Passage to read:
• • • •

If members of the Utah Legislature really want the federal government to stay out of the state’s business, about the best thing they could do would be to stop passing laws that virtually come with a Post-It note that says, ”Kick me.”
Such was Utah’s so-called “ag-gag” law, which sought to prohibit the taking of photographs or video of slaughterhouses and other agricultural operations by those seeking to expose conditions that are unlawful, unsanitary or inhumane.
The law that was struck down by a federal court judge back in July. The one that the Utah Attorney General’s Office has now wisely, if belatedly, decided it can no longer hope to defend.
It took U.S. District Court Judge Robert Shelby 31 pages to eviscerate the weak arguments raised by the state’s lawyers. His task was made easier by the fact that the points raised in defense of the law in court were not the arguments used to get the measure through the Utah Legislature when it was passed in 2012.

• • • •

Required work:
a – Please repeat the passage on Utah's "ag-gag" law starting at "The law that" and ending at "hope to defend.", substituting "overturned" for "struck down".
b – According to the passage on Utah's "ag-gag" law, in what year did the Utah Legislature pass the measure?

Dataset entries
• • • •

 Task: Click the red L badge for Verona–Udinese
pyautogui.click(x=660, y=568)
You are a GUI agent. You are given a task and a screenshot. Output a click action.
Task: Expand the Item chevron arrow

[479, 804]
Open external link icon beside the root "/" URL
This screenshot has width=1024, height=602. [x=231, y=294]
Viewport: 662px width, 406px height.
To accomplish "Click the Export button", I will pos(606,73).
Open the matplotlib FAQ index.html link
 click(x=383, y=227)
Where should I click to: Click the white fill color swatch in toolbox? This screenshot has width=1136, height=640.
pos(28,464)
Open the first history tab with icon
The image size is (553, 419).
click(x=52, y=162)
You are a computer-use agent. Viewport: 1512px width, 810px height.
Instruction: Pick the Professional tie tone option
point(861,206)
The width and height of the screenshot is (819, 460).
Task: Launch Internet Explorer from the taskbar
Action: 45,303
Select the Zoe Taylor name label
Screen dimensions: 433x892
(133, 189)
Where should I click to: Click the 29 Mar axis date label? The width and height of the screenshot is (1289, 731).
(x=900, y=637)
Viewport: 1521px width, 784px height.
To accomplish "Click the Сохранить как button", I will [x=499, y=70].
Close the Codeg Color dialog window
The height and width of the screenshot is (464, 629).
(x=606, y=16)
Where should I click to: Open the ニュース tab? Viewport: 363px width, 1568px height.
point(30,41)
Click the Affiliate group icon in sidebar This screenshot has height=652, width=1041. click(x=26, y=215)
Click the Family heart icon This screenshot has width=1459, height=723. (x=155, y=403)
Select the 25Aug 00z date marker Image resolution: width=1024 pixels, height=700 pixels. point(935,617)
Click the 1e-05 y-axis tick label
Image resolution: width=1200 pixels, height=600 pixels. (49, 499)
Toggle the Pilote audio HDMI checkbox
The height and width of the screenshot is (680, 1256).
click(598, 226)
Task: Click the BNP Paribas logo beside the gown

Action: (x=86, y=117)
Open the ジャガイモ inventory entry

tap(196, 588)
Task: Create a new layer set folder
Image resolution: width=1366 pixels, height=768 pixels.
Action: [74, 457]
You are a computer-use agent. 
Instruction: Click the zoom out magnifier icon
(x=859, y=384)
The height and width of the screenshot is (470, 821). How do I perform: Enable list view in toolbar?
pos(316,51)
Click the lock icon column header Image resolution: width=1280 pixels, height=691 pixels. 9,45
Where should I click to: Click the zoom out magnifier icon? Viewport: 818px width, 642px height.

• • • •

Your responses:
a –
The law that was overturned by a federal court judge back in July. The one that the Utah Attorney General’s Office has now wisely, if belatedly, decided it can no longer hope to defend.

b – 2012